Estas súbitas intromissões do que nos lateja dentro e tentamos guardar ou esconder, representam o mais eloqüente dos elementos denunciadores de sombrias grutas internas, escondidas pelas aparências, conveniências ou pela mentira. Neste, como em outros casos, tenho profunda compaixão pessoal. Isto não exclui que deva ser apurado. Se houve culpa, é crime hediondo.
Impressionado, além de ler a respeito, tenho ouvido entrevistas várias com diferentes enfoques sobre este caso. Numa rádio, um psiquiatra inteligente cujo nome se me escapou naquela pressa dos entrevistadores, aludiu ao que até poderia ser o que a ciência moderna chama de psicose puerperal, logo, um ato de loucura. Também é possível.
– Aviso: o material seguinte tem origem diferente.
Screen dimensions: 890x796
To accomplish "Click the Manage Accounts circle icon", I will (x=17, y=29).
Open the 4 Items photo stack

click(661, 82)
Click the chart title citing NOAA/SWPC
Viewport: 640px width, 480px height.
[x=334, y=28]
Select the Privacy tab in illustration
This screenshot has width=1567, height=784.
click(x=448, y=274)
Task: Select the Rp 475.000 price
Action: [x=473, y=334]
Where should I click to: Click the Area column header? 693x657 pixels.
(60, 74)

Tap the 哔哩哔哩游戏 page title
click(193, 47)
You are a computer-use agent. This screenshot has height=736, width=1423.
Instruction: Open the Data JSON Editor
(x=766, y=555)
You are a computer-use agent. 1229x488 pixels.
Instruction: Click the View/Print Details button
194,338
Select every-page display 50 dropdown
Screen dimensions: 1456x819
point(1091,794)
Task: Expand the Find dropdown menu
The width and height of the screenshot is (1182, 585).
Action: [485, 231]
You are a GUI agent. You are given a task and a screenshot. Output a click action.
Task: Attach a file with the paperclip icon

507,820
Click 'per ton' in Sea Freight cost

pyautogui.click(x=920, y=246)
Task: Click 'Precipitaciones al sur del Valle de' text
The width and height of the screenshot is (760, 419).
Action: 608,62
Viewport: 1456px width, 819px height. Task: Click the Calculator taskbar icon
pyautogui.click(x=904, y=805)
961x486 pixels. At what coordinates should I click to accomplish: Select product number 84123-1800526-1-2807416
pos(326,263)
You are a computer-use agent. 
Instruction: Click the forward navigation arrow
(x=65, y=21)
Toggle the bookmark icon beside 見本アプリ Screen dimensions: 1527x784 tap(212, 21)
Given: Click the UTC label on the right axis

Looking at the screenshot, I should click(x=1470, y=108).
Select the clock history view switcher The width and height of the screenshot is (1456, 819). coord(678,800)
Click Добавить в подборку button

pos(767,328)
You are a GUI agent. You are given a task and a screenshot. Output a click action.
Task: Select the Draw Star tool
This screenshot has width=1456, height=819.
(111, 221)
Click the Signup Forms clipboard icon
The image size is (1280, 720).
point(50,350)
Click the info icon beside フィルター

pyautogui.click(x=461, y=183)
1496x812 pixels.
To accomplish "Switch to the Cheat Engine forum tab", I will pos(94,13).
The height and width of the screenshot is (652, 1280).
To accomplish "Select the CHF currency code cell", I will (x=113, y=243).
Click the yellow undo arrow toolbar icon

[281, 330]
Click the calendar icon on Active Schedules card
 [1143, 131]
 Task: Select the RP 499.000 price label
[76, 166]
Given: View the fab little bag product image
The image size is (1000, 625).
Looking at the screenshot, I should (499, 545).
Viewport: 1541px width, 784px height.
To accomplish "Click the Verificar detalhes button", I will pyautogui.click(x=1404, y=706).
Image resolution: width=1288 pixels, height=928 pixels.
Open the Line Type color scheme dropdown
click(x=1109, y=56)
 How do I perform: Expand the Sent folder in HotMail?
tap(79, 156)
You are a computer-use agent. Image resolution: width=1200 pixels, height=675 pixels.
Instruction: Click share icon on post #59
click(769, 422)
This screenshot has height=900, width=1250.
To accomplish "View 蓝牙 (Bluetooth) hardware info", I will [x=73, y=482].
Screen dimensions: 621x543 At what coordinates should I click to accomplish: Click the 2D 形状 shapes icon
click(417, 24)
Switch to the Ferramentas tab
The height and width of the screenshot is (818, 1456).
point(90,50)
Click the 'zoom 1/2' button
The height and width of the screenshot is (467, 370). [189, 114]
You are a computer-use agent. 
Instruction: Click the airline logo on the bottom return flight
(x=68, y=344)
Seja qual a for a situação daquela mulher, nada impacta mais este cronista do que a expressão "droga de criança", diante de um ser indefeso e inocente, saído do útero para ser salvo pela Providência. Nenhum filho do mundo é droga de criança. A frase é estarrecedora. Mesmo que não ameaçasse a vida de sua filha e apenas desejasse deixá-la para outros criarem, "droga de criança" traz a idéia de um estrupício, de maldição.
Deus tenha misericórdia dessa mulher e do ser humano em seu lado violento e brutal, diariamente a ceifar vidas através de mil recursos e pretextos. Lembro o verso do poeta que, caso fosse conhecido e vivenciado pelas pessoas, o mundo seria melhor: "O bem é uma subida que não cansa".